I didn't even know it was on now!


----------



## cwerdna (Feb 22, 2001)

It's scheduled to record for me. Maybe it's because it's 2 hours long and the OP has a conflict?


----------



## Lee L (Oct 1, 2003)

No conflcits, we told it to record this episode also and it did just fine. Probably was a temporary indexing quirk, I just figured better safe than sorry.

Good one on the batch elor. oops!


----------



## nmiller855 (Sep 26, 2000)

I had the same problem as you Lee L. There was no conflict, it just wasn't set to record. Once I told it to record, it shows that it will.


----------



## Paul E (Jul 9, 2002)

Thanks for posting this, Lee L!!  My "Bacheloraris" season pass didn't pick up the finale for some strange reason. You saved me and my TiVo from a week in the Dog House (my wife LOVES The Bachelor). :up:


----------



## crikee (Feb 28, 2006)

WOW!!! I wish I had read this BEFORE tonight!!!! I'm pissed at Tivo right now!! The finale????? GEES!!! I caught the last 15 minutes!! I cannot figure out why it did not tape it!! It's not even in the history log to let me know WHY.
So annoying!!  

Wendy


----------



## mitkraft (Feb 21, 2003)

crikee said:


> WOW!!! I wish I had read this BEFORE tonight!!!! I'm pissed at Tivo right now!! The finale????? GEES!!! I caught the last 15 minutes!! I cannot figure out why it did not tape it!! It's not even in the history log to let me know WHY.
> So annoying!!
> 
> Wendy


Exact same thing happened here. We sat down about 9:30 to watch it and were very pissed to find it wasn't recorded. We then had an ethical delima: Do we watch the last 30min so that it won't be spoiled for us today and forego the anticipation of watching the 2hr ep, or do we wait untill I can download it and risk having it spoiled?

My wife was especially upset since our decision to wait meant that she wouldn't be able to watch anything recorded today since most of her shows are either on ABC or are talk show type deals there they are likely to mention the Bachelor.

We decided to wait till I could download. I tried itunes knowing that Lost can be bought there, but they don't appear to have The Bachelor. I've been checking the torrent sites but don't see this episode up yet. I even went old school and started checking the newsgroups, but I haven't used them in so long I have to re-install and I think my ISP may be sanitizing my groups since I don't see any posts in the binary goups that would cary such stuff.

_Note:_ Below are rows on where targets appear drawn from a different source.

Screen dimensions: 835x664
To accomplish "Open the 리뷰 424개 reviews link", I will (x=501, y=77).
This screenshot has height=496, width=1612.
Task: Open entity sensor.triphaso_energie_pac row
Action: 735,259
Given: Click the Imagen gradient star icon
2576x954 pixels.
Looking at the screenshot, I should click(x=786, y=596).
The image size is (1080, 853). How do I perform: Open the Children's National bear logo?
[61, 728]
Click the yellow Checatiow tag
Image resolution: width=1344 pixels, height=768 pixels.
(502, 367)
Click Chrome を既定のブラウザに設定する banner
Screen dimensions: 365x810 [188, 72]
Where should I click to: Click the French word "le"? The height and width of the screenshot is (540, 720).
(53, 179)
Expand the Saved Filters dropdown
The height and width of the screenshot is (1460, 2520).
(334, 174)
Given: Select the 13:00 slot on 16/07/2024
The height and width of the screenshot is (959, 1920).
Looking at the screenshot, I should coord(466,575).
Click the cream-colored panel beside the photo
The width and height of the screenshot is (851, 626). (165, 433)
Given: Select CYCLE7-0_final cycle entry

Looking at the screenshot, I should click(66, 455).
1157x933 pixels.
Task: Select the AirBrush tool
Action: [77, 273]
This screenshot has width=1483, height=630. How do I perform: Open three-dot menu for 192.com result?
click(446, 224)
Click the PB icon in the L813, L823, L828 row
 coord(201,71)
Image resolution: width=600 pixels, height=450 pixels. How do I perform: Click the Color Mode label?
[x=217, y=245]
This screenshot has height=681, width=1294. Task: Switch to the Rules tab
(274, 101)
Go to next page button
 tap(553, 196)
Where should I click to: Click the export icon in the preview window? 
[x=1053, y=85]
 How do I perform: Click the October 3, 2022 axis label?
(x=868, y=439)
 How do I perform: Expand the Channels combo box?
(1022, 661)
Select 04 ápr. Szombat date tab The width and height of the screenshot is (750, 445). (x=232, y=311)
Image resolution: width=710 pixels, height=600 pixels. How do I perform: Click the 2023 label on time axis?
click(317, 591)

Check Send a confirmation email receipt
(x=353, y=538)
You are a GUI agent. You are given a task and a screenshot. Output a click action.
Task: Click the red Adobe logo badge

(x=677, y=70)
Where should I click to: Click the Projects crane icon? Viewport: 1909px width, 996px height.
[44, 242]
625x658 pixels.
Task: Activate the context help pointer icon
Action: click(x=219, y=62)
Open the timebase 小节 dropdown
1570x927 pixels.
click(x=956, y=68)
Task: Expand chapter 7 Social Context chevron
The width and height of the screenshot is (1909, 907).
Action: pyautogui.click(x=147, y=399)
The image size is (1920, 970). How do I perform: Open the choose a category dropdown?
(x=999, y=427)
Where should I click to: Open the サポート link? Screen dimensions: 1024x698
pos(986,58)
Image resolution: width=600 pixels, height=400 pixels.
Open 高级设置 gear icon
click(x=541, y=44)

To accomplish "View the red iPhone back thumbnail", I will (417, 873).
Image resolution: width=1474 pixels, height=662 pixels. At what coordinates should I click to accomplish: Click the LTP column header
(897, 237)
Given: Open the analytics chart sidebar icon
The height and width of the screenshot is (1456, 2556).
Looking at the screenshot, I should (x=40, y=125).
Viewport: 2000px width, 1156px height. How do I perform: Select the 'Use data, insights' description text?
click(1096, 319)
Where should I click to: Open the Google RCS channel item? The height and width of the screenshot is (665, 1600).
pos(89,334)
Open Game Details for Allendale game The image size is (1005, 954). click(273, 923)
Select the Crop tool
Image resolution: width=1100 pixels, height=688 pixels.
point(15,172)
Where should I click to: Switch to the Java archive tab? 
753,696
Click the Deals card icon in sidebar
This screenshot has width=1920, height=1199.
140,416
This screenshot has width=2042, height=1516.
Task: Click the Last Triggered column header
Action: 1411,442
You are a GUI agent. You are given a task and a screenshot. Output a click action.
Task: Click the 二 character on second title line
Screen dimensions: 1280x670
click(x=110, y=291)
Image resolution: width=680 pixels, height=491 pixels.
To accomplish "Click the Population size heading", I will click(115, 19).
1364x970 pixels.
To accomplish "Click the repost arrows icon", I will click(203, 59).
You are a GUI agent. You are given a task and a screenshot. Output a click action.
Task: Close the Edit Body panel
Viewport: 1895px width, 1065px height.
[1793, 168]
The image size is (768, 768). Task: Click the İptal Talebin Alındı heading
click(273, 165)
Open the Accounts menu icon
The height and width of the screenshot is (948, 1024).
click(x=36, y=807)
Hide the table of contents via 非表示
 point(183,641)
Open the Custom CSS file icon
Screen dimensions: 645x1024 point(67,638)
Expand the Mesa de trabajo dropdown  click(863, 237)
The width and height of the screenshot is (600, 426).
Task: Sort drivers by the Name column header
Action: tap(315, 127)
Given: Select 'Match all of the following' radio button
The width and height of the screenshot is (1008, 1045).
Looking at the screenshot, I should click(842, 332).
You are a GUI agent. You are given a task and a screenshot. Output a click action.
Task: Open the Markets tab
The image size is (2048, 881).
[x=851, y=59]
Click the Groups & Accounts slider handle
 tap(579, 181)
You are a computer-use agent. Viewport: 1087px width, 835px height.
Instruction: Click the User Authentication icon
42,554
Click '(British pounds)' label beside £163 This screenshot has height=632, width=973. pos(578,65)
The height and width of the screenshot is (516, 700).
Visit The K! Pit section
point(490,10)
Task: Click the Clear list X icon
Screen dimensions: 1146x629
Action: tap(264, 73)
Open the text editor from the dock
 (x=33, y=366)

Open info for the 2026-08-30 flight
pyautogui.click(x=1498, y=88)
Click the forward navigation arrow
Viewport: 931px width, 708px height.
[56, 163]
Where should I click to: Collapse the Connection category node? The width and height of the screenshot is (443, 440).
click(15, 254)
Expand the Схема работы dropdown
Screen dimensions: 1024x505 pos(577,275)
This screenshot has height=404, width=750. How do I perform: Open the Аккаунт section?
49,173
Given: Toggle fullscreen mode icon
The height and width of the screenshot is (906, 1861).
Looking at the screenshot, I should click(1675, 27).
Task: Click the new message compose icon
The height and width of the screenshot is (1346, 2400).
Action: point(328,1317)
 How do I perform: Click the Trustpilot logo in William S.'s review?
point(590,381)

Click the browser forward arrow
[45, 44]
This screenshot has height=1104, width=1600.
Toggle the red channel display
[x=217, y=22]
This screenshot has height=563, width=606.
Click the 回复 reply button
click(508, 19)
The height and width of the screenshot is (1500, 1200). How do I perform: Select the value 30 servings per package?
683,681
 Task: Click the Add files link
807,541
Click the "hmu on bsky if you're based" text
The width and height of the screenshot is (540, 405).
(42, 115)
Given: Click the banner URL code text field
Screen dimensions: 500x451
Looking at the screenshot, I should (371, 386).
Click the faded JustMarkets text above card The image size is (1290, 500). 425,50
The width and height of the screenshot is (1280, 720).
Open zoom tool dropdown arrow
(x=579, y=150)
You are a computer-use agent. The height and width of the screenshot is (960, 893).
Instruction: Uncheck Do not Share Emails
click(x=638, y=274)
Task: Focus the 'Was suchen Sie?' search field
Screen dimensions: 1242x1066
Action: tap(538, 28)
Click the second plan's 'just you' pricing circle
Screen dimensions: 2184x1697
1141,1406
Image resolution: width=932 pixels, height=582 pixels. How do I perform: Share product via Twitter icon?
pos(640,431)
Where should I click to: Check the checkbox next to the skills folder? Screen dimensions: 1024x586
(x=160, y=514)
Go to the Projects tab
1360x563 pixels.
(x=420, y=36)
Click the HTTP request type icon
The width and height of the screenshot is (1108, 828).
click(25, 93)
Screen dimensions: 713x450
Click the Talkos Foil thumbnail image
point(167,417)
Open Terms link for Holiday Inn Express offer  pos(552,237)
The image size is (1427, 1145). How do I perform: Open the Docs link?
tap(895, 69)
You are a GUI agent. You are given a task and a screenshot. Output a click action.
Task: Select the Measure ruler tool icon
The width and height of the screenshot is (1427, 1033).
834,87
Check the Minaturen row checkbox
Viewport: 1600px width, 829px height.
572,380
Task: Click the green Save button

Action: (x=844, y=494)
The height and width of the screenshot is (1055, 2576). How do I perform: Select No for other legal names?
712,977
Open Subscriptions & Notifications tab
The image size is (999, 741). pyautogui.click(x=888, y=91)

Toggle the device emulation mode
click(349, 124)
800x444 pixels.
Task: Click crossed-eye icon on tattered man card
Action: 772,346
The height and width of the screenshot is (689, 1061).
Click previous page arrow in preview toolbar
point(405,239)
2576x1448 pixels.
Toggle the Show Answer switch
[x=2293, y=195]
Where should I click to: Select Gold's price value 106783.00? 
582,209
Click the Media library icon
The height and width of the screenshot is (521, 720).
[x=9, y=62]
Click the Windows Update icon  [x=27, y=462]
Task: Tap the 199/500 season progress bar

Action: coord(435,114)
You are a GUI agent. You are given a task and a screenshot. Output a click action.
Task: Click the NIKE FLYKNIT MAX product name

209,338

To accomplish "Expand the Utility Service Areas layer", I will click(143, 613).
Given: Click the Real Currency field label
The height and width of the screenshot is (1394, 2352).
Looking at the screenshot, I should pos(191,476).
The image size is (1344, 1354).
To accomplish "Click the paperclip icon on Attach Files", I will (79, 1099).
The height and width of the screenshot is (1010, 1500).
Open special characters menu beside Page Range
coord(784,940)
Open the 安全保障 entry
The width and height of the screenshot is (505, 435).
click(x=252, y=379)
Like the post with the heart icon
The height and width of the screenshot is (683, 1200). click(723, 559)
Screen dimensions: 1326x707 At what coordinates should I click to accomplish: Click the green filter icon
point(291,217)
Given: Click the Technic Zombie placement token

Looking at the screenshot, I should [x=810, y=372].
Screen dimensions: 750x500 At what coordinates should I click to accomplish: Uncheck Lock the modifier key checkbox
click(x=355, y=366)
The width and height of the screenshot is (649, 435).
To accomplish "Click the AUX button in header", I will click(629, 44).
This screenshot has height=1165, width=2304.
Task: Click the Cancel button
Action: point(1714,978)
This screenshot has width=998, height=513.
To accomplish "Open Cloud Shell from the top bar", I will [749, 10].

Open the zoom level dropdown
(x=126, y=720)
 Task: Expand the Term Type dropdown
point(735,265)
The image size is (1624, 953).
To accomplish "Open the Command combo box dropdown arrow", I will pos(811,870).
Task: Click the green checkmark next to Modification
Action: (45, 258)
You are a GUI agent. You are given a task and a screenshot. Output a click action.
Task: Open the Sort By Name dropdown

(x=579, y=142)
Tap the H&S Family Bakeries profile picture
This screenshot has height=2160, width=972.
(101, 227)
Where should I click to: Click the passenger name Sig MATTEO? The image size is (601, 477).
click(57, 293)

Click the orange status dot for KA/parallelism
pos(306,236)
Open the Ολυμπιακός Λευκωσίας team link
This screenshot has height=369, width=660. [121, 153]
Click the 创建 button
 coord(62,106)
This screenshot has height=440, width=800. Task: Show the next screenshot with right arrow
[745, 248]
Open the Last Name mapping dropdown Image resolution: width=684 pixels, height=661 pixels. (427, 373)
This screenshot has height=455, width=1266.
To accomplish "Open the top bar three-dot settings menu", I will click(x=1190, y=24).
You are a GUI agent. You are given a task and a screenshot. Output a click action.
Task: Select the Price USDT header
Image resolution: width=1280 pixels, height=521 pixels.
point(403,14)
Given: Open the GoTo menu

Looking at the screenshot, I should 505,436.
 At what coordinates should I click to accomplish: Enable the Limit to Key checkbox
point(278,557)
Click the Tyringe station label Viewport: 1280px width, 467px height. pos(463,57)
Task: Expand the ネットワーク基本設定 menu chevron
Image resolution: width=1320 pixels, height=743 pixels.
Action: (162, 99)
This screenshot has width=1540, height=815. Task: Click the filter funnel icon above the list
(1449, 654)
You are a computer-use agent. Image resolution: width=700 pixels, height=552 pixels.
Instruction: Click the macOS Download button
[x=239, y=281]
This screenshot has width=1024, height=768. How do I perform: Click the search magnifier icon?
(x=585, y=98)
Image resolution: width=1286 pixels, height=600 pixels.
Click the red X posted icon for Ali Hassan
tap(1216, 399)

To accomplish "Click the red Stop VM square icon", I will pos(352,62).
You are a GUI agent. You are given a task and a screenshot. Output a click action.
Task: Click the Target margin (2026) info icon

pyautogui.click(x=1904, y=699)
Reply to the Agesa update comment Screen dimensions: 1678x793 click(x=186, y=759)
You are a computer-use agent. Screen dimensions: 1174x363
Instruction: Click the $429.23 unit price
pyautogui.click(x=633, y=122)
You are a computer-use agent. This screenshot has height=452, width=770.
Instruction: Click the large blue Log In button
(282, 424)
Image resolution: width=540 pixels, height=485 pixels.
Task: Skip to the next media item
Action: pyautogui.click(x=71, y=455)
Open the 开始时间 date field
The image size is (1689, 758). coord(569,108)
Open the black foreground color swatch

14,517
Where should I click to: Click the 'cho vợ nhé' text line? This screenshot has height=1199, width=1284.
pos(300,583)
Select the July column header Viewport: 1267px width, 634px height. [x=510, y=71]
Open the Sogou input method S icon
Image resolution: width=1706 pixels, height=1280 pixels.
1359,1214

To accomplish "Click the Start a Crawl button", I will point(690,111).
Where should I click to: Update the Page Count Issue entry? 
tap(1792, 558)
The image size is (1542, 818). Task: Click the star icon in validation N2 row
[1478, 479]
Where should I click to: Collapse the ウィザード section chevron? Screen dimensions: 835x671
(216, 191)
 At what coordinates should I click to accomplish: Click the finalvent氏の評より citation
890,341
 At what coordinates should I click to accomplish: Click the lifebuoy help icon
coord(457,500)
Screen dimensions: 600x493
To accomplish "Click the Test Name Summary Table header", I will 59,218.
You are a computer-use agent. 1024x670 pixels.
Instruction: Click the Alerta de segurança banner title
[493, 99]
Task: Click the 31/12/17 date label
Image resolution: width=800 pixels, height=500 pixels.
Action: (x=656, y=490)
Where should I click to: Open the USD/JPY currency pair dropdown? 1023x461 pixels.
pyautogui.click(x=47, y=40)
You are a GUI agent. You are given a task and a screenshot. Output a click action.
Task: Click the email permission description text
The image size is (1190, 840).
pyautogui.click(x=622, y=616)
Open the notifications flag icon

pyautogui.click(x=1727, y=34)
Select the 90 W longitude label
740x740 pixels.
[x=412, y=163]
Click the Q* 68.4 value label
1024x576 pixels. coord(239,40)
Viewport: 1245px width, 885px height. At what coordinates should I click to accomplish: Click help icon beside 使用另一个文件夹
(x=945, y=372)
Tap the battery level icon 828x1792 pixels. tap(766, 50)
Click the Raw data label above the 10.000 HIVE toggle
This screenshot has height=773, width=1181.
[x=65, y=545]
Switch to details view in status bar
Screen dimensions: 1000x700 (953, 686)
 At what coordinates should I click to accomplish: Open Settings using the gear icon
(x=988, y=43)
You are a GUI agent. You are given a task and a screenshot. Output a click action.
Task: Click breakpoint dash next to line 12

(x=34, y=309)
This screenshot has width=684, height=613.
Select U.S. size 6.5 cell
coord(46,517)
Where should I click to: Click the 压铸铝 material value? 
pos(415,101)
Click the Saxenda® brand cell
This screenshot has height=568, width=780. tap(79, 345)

If someone knows where I can get a copy (torrent or otherwise) fastest or can hook me up with a download let me know. I'd be very grateful.


----------



## asatyss (Nov 6, 2003)

I'm in the same boat, my wife freaked out that the Bachelor didn't record.

If anybody still has a copy, I would love to get it. If anyone finds it on the net, please let me know as well.


----------



## cwerdna (Feb 22, 2001)

I still have it on my DirecTiVo. PM me if you want it. I can dump to VHS or DVD-R.


----------